Material for this exercise
--------------------------------------------------

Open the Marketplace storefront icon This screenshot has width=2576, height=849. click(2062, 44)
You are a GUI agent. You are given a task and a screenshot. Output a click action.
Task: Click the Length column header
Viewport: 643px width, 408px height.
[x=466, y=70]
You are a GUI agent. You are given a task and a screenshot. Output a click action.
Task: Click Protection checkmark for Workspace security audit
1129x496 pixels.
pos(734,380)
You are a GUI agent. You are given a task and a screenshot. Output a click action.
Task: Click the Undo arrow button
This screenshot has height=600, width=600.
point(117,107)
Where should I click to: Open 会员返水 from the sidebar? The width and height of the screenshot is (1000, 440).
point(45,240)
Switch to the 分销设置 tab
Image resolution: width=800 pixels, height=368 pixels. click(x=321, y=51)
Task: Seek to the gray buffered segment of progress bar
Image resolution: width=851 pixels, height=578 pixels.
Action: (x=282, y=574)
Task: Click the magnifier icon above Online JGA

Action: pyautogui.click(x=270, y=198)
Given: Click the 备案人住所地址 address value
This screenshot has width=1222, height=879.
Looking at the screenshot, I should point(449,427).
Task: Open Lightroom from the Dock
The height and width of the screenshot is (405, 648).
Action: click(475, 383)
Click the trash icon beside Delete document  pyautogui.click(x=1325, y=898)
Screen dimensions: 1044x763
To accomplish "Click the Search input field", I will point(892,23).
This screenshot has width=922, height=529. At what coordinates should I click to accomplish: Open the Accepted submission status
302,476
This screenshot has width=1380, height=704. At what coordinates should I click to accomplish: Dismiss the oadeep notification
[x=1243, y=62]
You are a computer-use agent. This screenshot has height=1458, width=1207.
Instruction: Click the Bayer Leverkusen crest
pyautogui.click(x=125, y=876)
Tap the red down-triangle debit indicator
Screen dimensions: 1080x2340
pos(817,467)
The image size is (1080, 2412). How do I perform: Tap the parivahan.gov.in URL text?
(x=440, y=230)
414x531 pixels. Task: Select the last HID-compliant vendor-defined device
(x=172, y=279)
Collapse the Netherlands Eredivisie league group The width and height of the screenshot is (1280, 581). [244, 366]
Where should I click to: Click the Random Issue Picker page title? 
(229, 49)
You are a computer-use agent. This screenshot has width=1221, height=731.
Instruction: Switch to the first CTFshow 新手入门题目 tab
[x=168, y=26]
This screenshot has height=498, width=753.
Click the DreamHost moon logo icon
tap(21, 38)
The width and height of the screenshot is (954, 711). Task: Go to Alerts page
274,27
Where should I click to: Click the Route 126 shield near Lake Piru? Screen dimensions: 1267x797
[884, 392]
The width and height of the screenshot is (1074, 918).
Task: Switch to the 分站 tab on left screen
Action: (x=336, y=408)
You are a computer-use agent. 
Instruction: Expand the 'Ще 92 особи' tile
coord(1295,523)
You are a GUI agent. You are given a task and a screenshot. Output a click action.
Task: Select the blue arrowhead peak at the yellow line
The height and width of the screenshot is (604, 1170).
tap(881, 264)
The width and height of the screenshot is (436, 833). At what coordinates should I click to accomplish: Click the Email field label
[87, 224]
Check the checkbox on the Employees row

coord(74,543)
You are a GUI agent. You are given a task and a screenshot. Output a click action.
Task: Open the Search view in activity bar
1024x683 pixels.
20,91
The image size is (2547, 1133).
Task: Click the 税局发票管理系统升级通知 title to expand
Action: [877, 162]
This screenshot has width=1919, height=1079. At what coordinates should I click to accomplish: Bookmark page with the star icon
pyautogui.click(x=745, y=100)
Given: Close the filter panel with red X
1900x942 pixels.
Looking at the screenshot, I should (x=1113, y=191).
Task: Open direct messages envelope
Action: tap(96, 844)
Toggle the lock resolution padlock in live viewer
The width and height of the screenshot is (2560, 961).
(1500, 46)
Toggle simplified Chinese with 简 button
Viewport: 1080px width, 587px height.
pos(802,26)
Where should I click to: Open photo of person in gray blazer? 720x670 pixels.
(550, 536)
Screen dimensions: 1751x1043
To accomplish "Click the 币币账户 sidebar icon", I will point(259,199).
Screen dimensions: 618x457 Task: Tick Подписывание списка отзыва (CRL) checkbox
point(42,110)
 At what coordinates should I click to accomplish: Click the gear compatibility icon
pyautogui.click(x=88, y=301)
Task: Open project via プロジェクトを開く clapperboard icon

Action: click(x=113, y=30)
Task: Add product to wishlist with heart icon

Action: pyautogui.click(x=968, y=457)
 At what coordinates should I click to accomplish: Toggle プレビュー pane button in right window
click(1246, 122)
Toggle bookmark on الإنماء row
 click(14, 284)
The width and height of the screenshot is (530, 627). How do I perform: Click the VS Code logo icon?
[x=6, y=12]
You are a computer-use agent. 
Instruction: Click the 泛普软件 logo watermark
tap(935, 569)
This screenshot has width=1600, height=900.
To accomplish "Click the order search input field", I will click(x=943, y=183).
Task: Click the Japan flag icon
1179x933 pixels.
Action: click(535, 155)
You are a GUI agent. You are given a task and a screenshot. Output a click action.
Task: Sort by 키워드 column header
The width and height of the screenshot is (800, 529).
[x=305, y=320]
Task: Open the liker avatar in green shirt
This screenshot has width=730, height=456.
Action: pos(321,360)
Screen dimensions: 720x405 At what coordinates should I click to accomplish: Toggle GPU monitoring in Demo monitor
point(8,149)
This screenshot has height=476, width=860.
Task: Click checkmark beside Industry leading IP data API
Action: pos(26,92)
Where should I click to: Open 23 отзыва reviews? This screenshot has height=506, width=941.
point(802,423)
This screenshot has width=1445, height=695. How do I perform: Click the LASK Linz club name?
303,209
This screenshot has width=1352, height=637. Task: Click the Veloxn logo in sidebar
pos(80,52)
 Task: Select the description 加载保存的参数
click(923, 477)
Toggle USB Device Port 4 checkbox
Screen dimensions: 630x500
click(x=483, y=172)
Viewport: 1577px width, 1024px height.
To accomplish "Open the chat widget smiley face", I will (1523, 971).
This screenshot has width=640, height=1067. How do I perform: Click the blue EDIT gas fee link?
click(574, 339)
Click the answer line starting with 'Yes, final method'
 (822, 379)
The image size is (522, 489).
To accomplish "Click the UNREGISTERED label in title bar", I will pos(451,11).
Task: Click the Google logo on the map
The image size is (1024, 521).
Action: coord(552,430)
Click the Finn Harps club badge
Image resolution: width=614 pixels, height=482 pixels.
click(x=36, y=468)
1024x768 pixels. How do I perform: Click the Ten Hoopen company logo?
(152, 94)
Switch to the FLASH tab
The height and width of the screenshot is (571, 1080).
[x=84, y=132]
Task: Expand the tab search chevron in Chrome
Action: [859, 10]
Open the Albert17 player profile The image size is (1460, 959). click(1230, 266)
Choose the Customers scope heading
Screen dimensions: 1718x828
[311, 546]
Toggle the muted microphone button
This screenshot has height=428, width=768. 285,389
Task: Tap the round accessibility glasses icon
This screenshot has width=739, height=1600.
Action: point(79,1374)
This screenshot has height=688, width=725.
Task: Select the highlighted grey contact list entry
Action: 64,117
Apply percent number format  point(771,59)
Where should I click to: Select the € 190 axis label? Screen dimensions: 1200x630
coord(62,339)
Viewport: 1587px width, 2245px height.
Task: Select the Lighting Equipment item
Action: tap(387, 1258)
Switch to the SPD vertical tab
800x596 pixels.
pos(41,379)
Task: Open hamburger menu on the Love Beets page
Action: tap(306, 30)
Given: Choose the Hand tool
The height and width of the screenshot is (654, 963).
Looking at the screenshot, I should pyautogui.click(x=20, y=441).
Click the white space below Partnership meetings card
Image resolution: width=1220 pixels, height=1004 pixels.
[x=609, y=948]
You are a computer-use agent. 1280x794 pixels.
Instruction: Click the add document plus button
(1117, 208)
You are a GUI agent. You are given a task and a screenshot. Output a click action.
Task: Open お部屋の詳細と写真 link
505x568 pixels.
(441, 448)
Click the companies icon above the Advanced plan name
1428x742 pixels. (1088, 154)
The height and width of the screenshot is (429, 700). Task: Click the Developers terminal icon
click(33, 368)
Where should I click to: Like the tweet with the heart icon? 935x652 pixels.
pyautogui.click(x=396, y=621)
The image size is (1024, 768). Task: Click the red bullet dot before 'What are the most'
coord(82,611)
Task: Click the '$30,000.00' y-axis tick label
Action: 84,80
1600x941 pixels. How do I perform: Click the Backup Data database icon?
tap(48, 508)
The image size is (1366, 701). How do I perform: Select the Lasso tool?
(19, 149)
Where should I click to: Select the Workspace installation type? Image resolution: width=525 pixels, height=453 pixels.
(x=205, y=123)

--------------------------------------------------

Task details
I need every line of the material that includes "will", so please copy them out.

Written response
To accomplish "Click the Search input field", I will point(892,23).
To accomplish "Click the 币币账户 sidebar icon", I will point(259,199).
To accomplish "Click the order search input field", I will click(x=943, y=183).
To accomplish "Open the chat widget smiley face", I will (1523, 971).
To accomplish "Click the UNREGISTERED label in title bar", I will pos(451,11).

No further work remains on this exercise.